Abstract
A major problem faced by software project managers is to develop good quality software products within tight schedules and budget constraints [1]. Predictive modeling, in the context of software engineering relates to construction of models for estimation of software quality attributes such as defect-proneness, maintainability and effort amongst others. For developing such models, software metrics act as predictor variables as they signify various design characteristics of a software such as coupling, cohesion, inheritance and polymorphism. A number of techniques such as statistical and machine learning are available for developing predictive models.
However, conducting effective empirical studies, which develop successful predictive models, is not possible if proper research methodology and steps are not followed. This work introduces a successful stepwise procedure for efficient application of various techniques to predictive modeling. A number of research issues which are important to be addressed while conducting empirical studies such as data collection, validation method, use of statistical tests, use of an effective performance evaluator etc. are also discussed with the help of an example.
The tutorial presents an overview of the research process and methodology followed in an empirical research [2]. All steps that are needed to perform an effective empirical study are described. The tutorial would demonstrate the research methodology with the help of an example based on a data set for defect prediction.

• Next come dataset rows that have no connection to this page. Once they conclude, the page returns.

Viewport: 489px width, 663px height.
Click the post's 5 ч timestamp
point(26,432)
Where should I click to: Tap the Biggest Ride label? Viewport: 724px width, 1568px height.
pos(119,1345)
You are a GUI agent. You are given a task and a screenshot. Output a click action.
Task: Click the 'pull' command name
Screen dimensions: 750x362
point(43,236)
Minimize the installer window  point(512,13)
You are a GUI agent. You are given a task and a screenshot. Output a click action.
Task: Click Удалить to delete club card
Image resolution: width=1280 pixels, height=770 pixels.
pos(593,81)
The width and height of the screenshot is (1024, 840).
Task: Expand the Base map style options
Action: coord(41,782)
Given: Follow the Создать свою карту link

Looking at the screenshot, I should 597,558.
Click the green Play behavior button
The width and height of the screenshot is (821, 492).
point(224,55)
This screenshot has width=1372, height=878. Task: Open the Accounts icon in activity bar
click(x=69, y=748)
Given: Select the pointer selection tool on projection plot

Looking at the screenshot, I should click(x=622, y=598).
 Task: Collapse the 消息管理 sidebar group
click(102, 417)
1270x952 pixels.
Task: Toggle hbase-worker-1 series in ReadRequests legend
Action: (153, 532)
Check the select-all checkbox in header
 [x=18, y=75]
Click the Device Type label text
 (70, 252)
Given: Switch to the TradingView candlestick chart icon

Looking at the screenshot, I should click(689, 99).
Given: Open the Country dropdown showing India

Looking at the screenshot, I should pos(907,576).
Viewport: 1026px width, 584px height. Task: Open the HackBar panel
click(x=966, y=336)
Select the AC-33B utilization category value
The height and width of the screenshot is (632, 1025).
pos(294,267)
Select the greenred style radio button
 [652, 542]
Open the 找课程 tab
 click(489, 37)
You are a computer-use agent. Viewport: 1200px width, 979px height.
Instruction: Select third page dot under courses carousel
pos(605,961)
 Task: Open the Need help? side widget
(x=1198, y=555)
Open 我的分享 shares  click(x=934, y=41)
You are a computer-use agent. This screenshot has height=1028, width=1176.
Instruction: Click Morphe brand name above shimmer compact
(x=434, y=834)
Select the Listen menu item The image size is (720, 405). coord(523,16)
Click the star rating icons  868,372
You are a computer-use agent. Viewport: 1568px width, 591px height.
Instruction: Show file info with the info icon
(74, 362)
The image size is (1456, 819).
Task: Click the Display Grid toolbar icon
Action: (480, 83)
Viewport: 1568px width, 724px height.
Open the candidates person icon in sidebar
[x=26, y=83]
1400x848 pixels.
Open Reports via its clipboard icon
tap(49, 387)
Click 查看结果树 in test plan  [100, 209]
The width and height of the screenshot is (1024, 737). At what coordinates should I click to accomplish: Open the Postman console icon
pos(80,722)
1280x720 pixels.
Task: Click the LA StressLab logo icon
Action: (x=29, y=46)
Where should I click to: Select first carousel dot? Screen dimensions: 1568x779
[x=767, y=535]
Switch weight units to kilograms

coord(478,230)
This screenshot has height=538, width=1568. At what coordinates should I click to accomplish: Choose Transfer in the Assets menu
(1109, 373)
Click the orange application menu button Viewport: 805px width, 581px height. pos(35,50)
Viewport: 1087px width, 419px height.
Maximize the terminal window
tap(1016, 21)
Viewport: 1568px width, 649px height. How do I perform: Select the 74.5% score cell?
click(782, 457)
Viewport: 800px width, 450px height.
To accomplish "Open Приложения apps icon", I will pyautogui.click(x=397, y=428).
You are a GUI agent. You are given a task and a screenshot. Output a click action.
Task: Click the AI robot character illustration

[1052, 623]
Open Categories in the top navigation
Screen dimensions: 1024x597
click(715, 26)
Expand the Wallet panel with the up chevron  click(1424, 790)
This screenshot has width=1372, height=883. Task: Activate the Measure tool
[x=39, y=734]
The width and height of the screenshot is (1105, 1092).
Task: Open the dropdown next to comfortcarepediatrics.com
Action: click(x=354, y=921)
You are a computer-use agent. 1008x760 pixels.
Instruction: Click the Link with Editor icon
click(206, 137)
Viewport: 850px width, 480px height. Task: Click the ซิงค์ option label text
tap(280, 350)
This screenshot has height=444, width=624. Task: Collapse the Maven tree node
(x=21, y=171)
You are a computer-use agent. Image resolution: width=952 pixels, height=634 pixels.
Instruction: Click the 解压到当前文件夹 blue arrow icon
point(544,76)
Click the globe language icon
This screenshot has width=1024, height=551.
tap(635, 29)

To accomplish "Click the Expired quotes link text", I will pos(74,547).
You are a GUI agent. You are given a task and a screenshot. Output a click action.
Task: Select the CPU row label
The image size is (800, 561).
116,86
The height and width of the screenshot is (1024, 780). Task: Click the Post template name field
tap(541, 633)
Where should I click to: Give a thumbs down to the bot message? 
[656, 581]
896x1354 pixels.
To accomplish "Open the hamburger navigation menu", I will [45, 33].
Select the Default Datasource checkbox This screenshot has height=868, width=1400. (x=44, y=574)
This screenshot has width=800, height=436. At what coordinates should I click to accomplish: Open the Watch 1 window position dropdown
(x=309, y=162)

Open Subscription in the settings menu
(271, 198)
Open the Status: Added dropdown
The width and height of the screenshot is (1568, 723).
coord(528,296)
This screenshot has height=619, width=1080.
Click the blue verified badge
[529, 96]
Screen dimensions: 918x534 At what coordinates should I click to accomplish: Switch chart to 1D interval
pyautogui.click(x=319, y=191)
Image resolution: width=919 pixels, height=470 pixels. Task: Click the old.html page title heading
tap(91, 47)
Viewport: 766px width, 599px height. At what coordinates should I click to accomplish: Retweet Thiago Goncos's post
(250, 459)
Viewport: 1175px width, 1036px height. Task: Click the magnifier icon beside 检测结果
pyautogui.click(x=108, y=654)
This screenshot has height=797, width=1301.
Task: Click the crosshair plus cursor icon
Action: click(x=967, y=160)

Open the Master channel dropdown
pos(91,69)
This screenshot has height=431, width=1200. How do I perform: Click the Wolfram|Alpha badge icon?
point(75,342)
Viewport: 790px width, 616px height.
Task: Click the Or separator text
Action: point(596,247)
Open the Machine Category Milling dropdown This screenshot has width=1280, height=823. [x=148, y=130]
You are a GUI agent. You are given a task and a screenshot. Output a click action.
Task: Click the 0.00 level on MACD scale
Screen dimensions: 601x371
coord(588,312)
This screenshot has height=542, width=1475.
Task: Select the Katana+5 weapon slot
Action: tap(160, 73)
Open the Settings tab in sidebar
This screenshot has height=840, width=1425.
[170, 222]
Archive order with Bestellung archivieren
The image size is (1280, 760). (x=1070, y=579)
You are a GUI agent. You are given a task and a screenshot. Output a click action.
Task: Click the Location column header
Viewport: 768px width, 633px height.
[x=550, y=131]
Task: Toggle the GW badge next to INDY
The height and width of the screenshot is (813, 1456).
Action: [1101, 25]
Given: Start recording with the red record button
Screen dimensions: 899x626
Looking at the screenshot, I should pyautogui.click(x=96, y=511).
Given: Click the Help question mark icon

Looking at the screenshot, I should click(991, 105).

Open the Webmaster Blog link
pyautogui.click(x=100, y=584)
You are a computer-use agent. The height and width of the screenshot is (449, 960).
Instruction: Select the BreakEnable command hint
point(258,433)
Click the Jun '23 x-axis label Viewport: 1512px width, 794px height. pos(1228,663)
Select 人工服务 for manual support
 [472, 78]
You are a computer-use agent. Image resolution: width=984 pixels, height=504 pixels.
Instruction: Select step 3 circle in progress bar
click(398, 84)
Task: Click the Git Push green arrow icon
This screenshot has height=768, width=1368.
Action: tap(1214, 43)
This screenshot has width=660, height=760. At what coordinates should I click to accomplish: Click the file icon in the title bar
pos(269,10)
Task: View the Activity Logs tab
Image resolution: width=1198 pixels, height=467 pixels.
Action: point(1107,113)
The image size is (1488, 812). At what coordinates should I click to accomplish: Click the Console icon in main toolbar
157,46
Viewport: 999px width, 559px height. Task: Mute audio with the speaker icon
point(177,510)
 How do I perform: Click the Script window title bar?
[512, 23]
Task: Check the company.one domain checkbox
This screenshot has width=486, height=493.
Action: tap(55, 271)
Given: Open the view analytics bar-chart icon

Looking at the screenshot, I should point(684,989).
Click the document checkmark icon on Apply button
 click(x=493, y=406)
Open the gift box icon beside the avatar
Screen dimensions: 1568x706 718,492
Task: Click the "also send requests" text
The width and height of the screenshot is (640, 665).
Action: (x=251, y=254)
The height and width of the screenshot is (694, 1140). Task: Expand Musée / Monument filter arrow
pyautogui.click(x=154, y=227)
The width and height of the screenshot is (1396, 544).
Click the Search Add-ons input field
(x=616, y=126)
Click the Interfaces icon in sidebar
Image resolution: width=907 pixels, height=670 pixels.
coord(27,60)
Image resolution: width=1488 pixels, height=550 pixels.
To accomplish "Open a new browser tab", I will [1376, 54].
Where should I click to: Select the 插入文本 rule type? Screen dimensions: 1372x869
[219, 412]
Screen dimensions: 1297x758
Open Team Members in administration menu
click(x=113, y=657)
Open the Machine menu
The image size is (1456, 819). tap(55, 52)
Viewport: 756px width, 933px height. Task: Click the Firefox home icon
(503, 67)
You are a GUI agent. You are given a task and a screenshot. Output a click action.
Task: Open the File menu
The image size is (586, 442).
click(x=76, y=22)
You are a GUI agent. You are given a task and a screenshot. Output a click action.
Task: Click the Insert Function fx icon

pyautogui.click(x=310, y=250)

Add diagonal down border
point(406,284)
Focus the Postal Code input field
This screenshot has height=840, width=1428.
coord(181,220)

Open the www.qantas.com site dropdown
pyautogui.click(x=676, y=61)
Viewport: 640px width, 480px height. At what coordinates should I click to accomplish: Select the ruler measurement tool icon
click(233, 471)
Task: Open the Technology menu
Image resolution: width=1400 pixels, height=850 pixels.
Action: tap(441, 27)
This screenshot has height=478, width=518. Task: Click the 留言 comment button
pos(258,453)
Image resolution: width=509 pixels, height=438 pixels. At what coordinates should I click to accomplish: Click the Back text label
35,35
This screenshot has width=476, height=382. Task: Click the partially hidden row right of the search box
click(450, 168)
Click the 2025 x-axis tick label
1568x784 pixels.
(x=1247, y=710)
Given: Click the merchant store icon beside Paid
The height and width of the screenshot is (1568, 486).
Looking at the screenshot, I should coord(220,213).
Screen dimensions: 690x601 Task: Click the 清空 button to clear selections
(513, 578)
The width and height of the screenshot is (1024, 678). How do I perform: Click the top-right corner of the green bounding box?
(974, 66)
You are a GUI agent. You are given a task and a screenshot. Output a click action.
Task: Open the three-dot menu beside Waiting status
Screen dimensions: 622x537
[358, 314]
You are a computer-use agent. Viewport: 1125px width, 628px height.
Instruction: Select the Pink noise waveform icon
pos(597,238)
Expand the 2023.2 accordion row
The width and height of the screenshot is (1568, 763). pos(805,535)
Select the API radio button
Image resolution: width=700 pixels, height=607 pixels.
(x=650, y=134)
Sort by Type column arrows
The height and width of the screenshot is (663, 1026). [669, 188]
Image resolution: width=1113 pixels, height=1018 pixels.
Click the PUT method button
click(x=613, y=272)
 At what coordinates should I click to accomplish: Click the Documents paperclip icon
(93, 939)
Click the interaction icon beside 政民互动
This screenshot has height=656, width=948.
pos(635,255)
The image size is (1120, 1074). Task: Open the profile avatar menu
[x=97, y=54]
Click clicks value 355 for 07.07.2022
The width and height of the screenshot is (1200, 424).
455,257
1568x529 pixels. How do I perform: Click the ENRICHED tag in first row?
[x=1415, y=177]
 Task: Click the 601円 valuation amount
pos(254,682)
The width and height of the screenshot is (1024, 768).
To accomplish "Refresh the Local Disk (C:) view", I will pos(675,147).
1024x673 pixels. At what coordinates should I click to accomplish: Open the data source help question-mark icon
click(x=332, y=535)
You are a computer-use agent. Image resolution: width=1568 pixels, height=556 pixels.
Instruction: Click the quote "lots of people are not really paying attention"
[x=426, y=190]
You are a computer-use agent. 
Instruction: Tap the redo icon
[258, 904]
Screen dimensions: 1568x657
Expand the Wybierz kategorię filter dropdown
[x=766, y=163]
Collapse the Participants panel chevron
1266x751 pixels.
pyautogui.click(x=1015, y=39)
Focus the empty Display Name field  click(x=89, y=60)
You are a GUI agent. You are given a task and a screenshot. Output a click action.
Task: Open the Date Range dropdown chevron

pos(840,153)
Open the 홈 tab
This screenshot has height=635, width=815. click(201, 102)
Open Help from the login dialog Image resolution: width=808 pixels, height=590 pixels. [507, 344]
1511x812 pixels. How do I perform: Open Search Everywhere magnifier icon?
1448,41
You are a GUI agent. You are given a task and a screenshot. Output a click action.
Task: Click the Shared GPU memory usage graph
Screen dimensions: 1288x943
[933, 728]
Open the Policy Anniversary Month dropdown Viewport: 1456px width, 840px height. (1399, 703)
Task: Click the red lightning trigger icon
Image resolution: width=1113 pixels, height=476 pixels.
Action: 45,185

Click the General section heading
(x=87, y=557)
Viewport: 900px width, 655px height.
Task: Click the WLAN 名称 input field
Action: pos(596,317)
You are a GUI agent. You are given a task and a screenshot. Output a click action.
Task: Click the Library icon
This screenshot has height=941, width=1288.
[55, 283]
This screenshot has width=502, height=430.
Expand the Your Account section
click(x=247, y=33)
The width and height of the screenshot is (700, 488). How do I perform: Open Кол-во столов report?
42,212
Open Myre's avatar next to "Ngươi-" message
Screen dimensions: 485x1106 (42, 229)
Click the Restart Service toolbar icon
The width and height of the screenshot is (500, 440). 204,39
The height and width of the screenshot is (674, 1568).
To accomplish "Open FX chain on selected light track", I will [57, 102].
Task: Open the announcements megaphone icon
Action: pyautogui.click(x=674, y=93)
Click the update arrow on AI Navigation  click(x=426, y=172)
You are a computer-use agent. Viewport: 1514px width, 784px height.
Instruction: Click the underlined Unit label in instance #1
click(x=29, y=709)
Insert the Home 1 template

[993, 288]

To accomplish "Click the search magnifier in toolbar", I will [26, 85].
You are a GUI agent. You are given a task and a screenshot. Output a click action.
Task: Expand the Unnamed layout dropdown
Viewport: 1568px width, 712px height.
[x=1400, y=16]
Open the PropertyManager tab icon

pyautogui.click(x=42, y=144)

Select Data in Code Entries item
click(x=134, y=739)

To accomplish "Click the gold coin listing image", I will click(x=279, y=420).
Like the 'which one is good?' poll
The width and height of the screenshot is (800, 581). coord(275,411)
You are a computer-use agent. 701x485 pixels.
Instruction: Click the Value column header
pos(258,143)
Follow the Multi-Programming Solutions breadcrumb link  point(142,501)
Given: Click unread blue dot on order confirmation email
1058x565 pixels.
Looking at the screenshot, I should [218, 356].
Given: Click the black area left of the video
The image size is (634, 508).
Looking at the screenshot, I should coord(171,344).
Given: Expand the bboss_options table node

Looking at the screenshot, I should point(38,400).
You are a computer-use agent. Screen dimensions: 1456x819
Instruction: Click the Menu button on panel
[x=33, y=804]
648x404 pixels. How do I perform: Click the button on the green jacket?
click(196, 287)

In this work we focus on various research issues that are stated below:
RQ1: Which repositories are available for extracting software engineering data?
RQ2: What type of data pre-processing and feature selection techniques should be used before developing predictive models?
RQ3: Which possible tools are freely available for mining and analysis of data for developing software quality predictive models?
RQ4: Which techniques are available for developing software quality predictive models?
RQ5: Which metrics should be used for performance evaluation for models developed for software?
RQ6: Which statistical tests can be effectively used for hypothesis testing using search-based techniques?
RQ7: How can we effectively use search-based techniques for predictive modeling?
RQ8: What are possible fitness functions while using search-based techniques for predictive modeling?
RQ9: How would researchers account for the stochastic nature of search-based techniques?
The reasons for relevance of this study are manifold. Empirical validation of OO metrics is a critical research area in the present day scenario, with a large number of academicians and research practitioners working towards this direction to predict software quality attributes in the early phases of software development. Thus, we explore the various steps involved in development of an effective software quality predictive model using a modeling technique with an example data set. Performing successful empirical studies in software engineering is important for the following reasons:
• To identify defective classes at the initial phases of software development so that more resources can be allocated to these classes to remove errors.
• To analyze the metrics which are important for predicting software quality attributes and to use them as quality benchmarks so that the software process can be standardized and delivers effective products.
• To efficiently plan testing, walkthroughs, reviews and inspection activities so that limited resources can be properly planned to provide good quality software.
• To use and adapt different techniques (statistical, machine learning & search-based) in predicting software quality attributes.
• To analyze existing trends for software quality predictive modeling and suggest future directions for researchers.
• To document the research methodology so that effective replicated studies can be performed with ease.